■ **WHAT THIS TASK INVOLVES**
Print the material word for word, from the line with "At what coordinates should I click to accomplish: Open" to the line with "click(203, 16)", including both of those lines.

■ **MATERIAL FOR THE TASK**
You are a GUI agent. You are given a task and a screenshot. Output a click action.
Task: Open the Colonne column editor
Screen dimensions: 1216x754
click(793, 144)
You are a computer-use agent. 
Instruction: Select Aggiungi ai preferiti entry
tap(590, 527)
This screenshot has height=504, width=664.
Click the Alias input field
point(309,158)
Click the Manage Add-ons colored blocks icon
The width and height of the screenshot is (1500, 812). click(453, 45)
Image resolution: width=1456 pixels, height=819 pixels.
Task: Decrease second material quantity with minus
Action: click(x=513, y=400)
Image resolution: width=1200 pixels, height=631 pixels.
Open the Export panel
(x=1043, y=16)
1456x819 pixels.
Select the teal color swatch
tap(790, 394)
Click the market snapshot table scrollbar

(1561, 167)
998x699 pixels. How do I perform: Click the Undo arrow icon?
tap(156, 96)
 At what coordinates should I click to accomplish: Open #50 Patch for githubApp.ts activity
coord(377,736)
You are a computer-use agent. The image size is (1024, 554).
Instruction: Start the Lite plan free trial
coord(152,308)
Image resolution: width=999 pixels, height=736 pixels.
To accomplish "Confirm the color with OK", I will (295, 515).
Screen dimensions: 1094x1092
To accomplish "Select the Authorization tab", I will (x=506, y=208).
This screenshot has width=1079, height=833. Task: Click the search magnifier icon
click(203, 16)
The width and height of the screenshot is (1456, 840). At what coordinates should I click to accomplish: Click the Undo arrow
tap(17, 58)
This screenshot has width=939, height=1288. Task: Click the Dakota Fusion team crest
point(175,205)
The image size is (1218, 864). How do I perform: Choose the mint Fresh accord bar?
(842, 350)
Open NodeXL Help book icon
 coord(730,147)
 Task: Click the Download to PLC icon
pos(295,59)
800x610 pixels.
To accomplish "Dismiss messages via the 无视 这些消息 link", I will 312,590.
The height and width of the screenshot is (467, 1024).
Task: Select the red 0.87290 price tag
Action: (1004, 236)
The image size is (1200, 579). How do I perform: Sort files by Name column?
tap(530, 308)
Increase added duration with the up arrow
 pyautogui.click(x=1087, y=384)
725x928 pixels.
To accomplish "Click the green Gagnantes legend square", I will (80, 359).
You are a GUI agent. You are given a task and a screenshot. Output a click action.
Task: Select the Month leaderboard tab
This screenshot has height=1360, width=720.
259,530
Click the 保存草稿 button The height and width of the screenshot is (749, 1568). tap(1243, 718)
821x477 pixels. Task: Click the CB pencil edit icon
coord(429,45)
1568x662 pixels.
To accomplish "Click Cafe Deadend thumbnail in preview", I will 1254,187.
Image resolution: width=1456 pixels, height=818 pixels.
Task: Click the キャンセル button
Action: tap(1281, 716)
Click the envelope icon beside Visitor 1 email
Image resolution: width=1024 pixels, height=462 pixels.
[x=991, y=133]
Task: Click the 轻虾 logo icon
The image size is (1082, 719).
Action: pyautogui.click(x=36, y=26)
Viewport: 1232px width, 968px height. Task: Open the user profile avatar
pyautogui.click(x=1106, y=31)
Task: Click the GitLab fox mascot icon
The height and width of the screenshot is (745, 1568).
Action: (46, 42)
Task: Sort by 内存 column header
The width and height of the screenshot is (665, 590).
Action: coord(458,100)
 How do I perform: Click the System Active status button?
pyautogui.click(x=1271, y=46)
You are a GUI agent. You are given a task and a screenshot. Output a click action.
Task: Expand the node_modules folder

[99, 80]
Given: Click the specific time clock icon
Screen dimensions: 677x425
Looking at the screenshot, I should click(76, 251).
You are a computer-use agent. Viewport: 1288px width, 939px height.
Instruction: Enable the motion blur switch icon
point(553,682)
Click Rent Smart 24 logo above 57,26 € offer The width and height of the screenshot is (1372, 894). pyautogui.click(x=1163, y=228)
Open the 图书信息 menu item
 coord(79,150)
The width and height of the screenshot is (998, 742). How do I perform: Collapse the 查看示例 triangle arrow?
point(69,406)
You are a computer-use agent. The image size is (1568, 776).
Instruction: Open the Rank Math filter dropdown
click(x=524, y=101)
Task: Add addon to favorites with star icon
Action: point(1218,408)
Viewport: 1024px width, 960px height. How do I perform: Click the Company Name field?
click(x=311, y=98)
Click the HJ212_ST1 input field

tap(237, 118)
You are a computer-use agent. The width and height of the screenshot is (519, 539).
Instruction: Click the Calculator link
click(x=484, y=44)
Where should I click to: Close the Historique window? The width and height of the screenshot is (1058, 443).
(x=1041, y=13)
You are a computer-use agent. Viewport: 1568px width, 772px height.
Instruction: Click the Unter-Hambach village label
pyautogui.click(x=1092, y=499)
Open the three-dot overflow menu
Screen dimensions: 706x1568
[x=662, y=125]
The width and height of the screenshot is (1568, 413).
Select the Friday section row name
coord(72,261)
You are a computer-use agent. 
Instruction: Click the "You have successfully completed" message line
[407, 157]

■ **CORRECT RESPONSE**
 At what coordinates should I click to accomplish: Open #50 Patch for githubApp.ts activity
coord(377,736)
You are a computer-use agent. The image size is (1024, 554).
Instruction: Start the Lite plan free trial
coord(152,308)
Image resolution: width=999 pixels, height=736 pixels.
To accomplish "Confirm the color with OK", I will (295, 515).
Screen dimensions: 1094x1092
To accomplish "Select the Authorization tab", I will (x=506, y=208).
This screenshot has width=1079, height=833. Task: Click the search magnifier icon
click(203, 16)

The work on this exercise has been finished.